- _Text_
────────────────────────────────────────

# Help with landscape



## saulonetgo (Aug 27, 2018)

Hello. 
I have this area in my house that the grass doesn't grow there because it is a part shade area during the day.
Can someone help me with ideas on how to cover that area and avoid water wash everything away?
I don't want to try to add more grass there because It didn't work before. Any recommendations?
Thank you
Saulo


----------



## pennstater2005 (Jul 17, 2017)

Have you considered Hostas? I tend to stick them where other things won't grow. They're rather low maintenance which I appreciate as well. Or you could just extend that stone against the hous all the way out. That would look nice as well. Is that walkway your property? Judging by the fence it looks like your neighbors.


----------



## mmacejko (Jun 9, 2017)

Agree with Penn. a shade garden with hostas, painted ferns, and astilbe would look nice next to stone walkway


----------



## iowa jim (Jan 22, 2018)

saulonetgo said:


> Hello.
> I have this area in my house that the grass doesn't grow there because it is a part shade area during the day.
> Can someone help me with ideas on how to cover that area and avoid water wash everything away?
> I don't want to try to add more grass there because It didn't work before. Any recommendations?
> ...

────────────────────────────────────────

- _Data provided_

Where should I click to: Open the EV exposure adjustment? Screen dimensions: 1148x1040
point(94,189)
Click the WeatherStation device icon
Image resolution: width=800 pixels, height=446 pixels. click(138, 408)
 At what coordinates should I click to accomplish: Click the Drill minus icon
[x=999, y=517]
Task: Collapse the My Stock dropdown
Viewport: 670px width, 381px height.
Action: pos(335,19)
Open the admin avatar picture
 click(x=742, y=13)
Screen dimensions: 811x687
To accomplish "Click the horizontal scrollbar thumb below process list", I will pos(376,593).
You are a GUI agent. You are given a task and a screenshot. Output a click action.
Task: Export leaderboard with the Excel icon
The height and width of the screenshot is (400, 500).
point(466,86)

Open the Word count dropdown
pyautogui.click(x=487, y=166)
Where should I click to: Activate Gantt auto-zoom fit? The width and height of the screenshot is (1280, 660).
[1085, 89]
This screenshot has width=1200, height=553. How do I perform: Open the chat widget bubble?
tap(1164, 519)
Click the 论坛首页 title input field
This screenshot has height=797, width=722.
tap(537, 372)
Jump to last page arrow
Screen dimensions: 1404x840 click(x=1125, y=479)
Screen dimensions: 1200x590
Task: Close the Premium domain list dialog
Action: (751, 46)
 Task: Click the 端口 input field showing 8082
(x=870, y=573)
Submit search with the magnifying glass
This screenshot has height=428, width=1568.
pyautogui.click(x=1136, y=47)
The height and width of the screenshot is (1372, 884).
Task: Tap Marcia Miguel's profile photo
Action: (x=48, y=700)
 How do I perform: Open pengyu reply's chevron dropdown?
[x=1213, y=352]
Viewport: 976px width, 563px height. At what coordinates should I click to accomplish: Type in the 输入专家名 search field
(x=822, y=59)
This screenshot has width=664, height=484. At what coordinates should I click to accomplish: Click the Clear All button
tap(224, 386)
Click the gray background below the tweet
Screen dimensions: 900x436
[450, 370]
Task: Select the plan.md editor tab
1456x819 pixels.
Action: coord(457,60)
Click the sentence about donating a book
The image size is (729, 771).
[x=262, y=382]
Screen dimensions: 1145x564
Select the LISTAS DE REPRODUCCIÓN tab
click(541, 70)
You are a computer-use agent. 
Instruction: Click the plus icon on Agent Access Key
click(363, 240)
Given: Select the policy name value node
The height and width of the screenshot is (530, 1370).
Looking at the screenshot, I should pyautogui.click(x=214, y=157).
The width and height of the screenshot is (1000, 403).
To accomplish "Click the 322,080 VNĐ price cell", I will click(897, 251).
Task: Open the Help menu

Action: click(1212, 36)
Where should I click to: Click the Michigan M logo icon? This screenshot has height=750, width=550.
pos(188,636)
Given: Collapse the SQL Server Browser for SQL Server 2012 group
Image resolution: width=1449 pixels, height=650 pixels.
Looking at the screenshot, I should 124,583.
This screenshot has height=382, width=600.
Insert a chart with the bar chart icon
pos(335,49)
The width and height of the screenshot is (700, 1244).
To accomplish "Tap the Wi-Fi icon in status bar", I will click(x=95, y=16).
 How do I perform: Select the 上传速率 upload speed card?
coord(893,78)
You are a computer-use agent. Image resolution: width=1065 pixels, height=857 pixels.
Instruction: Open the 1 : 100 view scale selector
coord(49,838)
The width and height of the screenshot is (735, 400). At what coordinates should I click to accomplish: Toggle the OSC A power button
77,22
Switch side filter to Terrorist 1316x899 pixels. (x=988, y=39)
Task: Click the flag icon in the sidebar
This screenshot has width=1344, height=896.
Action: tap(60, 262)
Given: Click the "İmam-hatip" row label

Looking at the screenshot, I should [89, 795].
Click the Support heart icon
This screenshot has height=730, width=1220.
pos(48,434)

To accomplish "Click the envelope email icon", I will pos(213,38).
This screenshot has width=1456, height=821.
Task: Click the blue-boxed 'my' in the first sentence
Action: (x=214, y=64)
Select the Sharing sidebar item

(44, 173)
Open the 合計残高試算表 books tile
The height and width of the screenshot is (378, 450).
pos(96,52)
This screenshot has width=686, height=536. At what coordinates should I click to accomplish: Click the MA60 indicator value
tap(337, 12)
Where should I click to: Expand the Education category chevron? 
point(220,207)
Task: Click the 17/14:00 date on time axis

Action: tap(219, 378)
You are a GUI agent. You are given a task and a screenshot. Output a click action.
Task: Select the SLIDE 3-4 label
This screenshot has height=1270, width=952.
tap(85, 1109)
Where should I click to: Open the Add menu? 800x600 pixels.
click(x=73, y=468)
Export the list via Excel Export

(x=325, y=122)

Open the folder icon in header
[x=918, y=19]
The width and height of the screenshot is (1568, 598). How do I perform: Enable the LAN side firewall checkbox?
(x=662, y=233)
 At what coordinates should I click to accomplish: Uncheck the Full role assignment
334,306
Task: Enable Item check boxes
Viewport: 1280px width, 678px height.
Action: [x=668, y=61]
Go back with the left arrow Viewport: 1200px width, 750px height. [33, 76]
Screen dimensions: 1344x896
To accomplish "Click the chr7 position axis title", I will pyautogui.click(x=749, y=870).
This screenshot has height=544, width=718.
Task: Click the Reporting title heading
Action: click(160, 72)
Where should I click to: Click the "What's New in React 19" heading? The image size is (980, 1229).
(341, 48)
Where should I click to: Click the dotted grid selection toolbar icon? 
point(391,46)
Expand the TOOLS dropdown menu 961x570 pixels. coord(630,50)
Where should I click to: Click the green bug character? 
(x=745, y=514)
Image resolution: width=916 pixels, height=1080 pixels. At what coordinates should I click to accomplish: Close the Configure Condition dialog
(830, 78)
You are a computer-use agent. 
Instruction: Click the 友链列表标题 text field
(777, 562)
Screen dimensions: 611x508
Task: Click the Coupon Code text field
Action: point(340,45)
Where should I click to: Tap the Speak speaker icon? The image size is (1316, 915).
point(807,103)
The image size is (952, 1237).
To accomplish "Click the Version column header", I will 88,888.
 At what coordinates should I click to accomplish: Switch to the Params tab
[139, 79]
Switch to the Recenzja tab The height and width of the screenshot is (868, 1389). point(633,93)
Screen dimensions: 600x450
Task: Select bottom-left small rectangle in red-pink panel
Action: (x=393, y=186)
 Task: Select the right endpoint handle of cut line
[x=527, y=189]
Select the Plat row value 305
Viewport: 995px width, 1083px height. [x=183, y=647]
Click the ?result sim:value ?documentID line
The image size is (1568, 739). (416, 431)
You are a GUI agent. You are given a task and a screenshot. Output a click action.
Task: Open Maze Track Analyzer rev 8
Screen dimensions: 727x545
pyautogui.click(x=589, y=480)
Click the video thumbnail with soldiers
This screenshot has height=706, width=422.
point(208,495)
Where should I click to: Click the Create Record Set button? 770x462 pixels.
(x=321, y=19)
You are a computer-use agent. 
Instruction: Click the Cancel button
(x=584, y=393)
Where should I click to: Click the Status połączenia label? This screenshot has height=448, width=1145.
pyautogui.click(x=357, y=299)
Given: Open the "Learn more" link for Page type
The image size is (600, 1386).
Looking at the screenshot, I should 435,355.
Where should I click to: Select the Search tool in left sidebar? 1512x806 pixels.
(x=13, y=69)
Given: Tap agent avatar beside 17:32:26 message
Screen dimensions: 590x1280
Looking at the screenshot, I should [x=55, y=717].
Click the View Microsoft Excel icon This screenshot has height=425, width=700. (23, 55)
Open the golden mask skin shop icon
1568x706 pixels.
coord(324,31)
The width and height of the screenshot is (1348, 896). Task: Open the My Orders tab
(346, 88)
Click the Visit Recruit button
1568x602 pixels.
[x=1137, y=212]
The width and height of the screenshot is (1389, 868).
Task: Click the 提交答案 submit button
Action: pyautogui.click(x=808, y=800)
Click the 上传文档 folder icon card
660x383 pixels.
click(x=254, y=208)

────────────────────────────────────────

- _Instructions_
1) In the forum thread about the shady area where grass won't grow, which three plants does mmacejko suggest for a shade garden?
2) Resume the forum thread about the shady area where grass won't grow, starting right after its last line.
The records come from a different source than the thread about the shady spot.

- _Answers per task_
1) Hostas, painted ferns, and astilbe.

2)
Have you tried germination blankets or some of the tackifiers that are out there, that is if you do want grass there.


----------



## Darrell (Mar 22, 2018)

Ajuga would be a nice groundcover there.


----------



## Ecks from Tex (Apr 26, 2018)

pennstater2005 said:


> Have you considered Hostas? I tend to stick them where other things won't grow. They're rather low maintenance which I appreciate as well. Or you could just extend that stone against the hous all the way out. That would look nice as well. Is that walkway your property? Judging by the fence it looks like your neighbors.


OP if you'd like some Hostas, pennstater has about 700 thousand of them he could probably part ways with.


----------



## pennstater2005 (Jul 17, 2017)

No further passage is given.